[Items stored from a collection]
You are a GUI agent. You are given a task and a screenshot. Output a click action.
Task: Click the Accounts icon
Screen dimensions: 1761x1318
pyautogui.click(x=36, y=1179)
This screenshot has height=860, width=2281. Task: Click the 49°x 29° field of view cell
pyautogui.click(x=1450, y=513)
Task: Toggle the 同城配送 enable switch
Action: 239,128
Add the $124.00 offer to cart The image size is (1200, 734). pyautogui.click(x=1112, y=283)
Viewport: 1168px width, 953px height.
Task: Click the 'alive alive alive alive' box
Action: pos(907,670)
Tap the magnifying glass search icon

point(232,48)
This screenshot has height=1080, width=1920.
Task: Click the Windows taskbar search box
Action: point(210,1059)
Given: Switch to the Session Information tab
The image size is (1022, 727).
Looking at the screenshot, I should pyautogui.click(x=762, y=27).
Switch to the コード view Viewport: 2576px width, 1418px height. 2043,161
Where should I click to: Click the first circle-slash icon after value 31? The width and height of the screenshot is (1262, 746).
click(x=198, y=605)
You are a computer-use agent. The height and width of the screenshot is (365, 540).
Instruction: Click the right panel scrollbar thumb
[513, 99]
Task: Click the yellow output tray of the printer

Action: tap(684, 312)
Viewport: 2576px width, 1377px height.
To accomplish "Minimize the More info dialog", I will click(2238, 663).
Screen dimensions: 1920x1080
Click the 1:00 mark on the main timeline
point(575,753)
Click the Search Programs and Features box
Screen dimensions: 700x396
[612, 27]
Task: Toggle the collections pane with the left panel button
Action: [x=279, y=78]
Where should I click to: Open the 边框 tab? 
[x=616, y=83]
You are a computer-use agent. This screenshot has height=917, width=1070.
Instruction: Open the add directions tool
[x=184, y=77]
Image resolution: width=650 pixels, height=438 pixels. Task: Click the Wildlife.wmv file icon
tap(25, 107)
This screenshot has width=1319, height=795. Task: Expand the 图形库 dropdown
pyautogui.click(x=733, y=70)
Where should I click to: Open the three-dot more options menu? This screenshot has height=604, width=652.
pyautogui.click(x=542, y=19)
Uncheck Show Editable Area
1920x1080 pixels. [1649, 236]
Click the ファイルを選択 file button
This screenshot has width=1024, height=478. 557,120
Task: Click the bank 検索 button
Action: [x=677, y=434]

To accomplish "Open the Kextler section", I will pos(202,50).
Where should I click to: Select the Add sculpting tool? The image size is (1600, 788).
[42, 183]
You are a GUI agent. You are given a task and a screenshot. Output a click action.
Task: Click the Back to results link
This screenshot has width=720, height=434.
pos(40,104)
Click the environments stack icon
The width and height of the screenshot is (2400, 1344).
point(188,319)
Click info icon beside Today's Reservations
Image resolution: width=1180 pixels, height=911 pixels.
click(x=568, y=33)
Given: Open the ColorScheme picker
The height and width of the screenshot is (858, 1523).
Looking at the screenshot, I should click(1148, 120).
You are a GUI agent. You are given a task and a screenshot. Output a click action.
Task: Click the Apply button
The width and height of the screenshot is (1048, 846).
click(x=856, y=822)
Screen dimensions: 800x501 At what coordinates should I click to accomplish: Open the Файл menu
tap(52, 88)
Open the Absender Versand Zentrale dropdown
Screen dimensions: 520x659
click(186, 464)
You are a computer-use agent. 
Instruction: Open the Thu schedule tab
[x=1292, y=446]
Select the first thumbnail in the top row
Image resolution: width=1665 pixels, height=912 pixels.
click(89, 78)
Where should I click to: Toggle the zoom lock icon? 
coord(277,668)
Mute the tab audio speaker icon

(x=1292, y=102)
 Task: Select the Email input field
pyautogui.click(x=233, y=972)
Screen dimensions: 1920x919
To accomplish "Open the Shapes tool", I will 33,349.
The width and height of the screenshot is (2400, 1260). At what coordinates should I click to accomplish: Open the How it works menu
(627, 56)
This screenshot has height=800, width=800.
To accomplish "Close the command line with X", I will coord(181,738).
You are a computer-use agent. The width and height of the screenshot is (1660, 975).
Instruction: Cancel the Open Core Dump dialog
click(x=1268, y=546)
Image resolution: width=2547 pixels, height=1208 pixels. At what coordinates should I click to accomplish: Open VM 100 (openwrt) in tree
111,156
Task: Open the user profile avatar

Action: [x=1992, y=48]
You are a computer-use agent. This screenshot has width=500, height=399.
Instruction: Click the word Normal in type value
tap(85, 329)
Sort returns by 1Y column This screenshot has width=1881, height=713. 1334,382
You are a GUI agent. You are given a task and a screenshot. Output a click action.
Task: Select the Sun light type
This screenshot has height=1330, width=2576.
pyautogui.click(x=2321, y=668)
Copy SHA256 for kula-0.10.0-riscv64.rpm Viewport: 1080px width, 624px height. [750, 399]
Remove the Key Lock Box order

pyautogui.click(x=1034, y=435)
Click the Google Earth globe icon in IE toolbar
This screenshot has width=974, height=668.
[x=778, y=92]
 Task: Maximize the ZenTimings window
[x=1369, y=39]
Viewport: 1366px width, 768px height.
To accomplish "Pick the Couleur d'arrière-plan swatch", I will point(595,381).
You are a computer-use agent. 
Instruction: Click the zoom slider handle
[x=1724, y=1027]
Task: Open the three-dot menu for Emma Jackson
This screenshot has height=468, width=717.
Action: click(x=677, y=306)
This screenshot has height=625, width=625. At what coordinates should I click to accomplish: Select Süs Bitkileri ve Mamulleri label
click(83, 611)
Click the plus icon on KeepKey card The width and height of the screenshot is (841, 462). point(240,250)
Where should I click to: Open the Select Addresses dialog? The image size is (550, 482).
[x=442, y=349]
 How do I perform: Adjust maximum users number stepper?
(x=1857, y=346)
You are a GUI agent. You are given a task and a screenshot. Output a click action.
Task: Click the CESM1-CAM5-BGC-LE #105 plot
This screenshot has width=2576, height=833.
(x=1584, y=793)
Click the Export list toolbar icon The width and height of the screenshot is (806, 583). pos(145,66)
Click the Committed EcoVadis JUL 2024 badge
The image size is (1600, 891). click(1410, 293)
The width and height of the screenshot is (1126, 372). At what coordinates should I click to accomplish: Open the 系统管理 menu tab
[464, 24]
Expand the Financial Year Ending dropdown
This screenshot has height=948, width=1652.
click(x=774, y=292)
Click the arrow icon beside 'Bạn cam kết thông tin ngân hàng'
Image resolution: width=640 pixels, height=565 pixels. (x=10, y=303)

**What this task involves:** Please return all of the entries above, reproducing every line word for word and unchanged.

**Solution for this task:**
You are a GUI agent. You are given a task and a screenshot. Output a click action.
Task: Click the Accounts icon
Screen dimensions: 1761x1318
pyautogui.click(x=36, y=1179)
This screenshot has height=860, width=2281. Task: Click the 49°x 29° field of view cell
pyautogui.click(x=1450, y=513)
Task: Toggle the 同城配送 enable switch
Action: 239,128
Add the $124.00 offer to cart The image size is (1200, 734). pyautogui.click(x=1112, y=283)
Viewport: 1168px width, 953px height.
Task: Click the 'alive alive alive alive' box
Action: pos(907,670)
Tap the magnifying glass search icon

point(232,48)
This screenshot has height=1080, width=1920.
Task: Click the Windows taskbar search box
Action: point(210,1059)
Given: Switch to the Session Information tab
The image size is (1022, 727).
Looking at the screenshot, I should pyautogui.click(x=762, y=27).
Switch to the コード view Viewport: 2576px width, 1418px height. 2043,161
Where should I click to: Click the first circle-slash icon after value 31? The width and height of the screenshot is (1262, 746).
click(x=198, y=605)
You are a computer-use agent. The height and width of the screenshot is (365, 540).
Instruction: Click the right panel scrollbar thumb
[513, 99]
Task: Click the yellow output tray of the printer

Action: tap(684, 312)
Viewport: 2576px width, 1377px height.
To accomplish "Minimize the More info dialog", I will click(2238, 663).
Screen dimensions: 1920x1080
Click the 1:00 mark on the main timeline
point(575,753)
Click the Search Programs and Features box
Screen dimensions: 700x396
[612, 27]
Task: Toggle the collections pane with the left panel button
Action: [x=279, y=78]
Where should I click to: Open the 边框 tab? 
[x=616, y=83]
You are a computer-use agent. This screenshot has height=917, width=1070.
Instruction: Open the add directions tool
[x=184, y=77]
Image resolution: width=650 pixels, height=438 pixels. Task: Click the Wildlife.wmv file icon
tap(25, 107)
This screenshot has width=1319, height=795. Task: Expand the 图形库 dropdown
pyautogui.click(x=733, y=70)
Where should I click to: Open the three-dot more options menu? This screenshot has height=604, width=652.
pyautogui.click(x=542, y=19)
Uncheck Show Editable Area
1920x1080 pixels. [1649, 236]
Click the ファイルを選択 file button
This screenshot has width=1024, height=478. 557,120
Task: Click the bank 検索 button
Action: [x=677, y=434]

To accomplish "Open the Kextler section", I will pos(202,50).
Where should I click to: Select the Add sculpting tool? The image size is (1600, 788).
[42, 183]
You are a GUI agent. You are given a task and a screenshot. Output a click action.
Task: Click the Back to results link
This screenshot has width=720, height=434.
pos(40,104)
Click the environments stack icon
The width and height of the screenshot is (2400, 1344).
point(188,319)
Click info icon beside Today's Reservations
Image resolution: width=1180 pixels, height=911 pixels.
click(x=568, y=33)
Given: Open the ColorScheme picker
The height and width of the screenshot is (858, 1523).
Looking at the screenshot, I should click(1148, 120).
You are a GUI agent. You are given a task and a screenshot. Output a click action.
Task: Click the Apply button
The width and height of the screenshot is (1048, 846).
click(x=856, y=822)
Screen dimensions: 800x501 At what coordinates should I click to accomplish: Open the Файл menu
tap(52, 88)
Open the Absender Versand Zentrale dropdown
Screen dimensions: 520x659
click(186, 464)
You are a computer-use agent. 
Instruction: Open the Thu schedule tab
[x=1292, y=446]
Select the first thumbnail in the top row
Image resolution: width=1665 pixels, height=912 pixels.
click(89, 78)
Where should I click to: Toggle the zoom lock icon? 
coord(277,668)
Mute the tab audio speaker icon

(x=1292, y=102)
 Task: Select the Email input field
pyautogui.click(x=233, y=972)
Screen dimensions: 1920x919
To accomplish "Open the Shapes tool", I will 33,349.
The width and height of the screenshot is (2400, 1260). At what coordinates should I click to accomplish: Open the How it works menu
(627, 56)
This screenshot has height=800, width=800.
To accomplish "Close the command line with X", I will coord(181,738).
You are a computer-use agent. The width and height of the screenshot is (1660, 975).
Instruction: Cancel the Open Core Dump dialog
click(x=1268, y=546)
Image resolution: width=2547 pixels, height=1208 pixels. At what coordinates should I click to accomplish: Open VM 100 (openwrt) in tree
111,156
Task: Open the user profile avatar

Action: [x=1992, y=48]
You are a computer-use agent. This screenshot has width=500, height=399.
Instruction: Click the word Normal in type value
tap(85, 329)
Sort returns by 1Y column This screenshot has width=1881, height=713. 1334,382
You are a GUI agent. You are given a task and a screenshot. Output a click action.
Task: Select the Sun light type
This screenshot has height=1330, width=2576.
pyautogui.click(x=2321, y=668)
Copy SHA256 for kula-0.10.0-riscv64.rpm Viewport: 1080px width, 624px height. [750, 399]
Remove the Key Lock Box order

pyautogui.click(x=1034, y=435)
Click the Google Earth globe icon in IE toolbar
This screenshot has width=974, height=668.
[x=778, y=92]
 Task: Maximize the ZenTimings window
[x=1369, y=39]
Viewport: 1366px width, 768px height.
To accomplish "Pick the Couleur d'arrière-plan swatch", I will point(595,381).
You are a computer-use agent. 
Instruction: Click the zoom slider handle
[x=1724, y=1027]
Task: Open the three-dot menu for Emma Jackson
This screenshot has height=468, width=717.
Action: click(x=677, y=306)
This screenshot has height=625, width=625. At what coordinates should I click to accomplish: Select Süs Bitkileri ve Mamulleri label
click(83, 611)
Click the plus icon on KeepKey card The width and height of the screenshot is (841, 462). point(240,250)
Where should I click to: Open the Select Addresses dialog? The image size is (550, 482).
[x=442, y=349]
 How do I perform: Adjust maximum users number stepper?
(x=1857, y=346)
You are a GUI agent. You are given a task and a screenshot. Output a click action.
Task: Click the CESM1-CAM5-BGC-LE #105 plot
This screenshot has width=2576, height=833.
(x=1584, y=793)
Click the Export list toolbar icon The width and height of the screenshot is (806, 583). pos(145,66)
Click the Committed EcoVadis JUL 2024 badge
The image size is (1600, 891). click(1410, 293)
The width and height of the screenshot is (1126, 372). At what coordinates should I click to accomplish: Open the 系统管理 menu tab
[464, 24]
Expand the Financial Year Ending dropdown
This screenshot has height=948, width=1652.
click(x=774, y=292)
Click the arrow icon beside 'Bạn cam kết thông tin ngân hàng'
Image resolution: width=640 pixels, height=565 pixels. (x=10, y=303)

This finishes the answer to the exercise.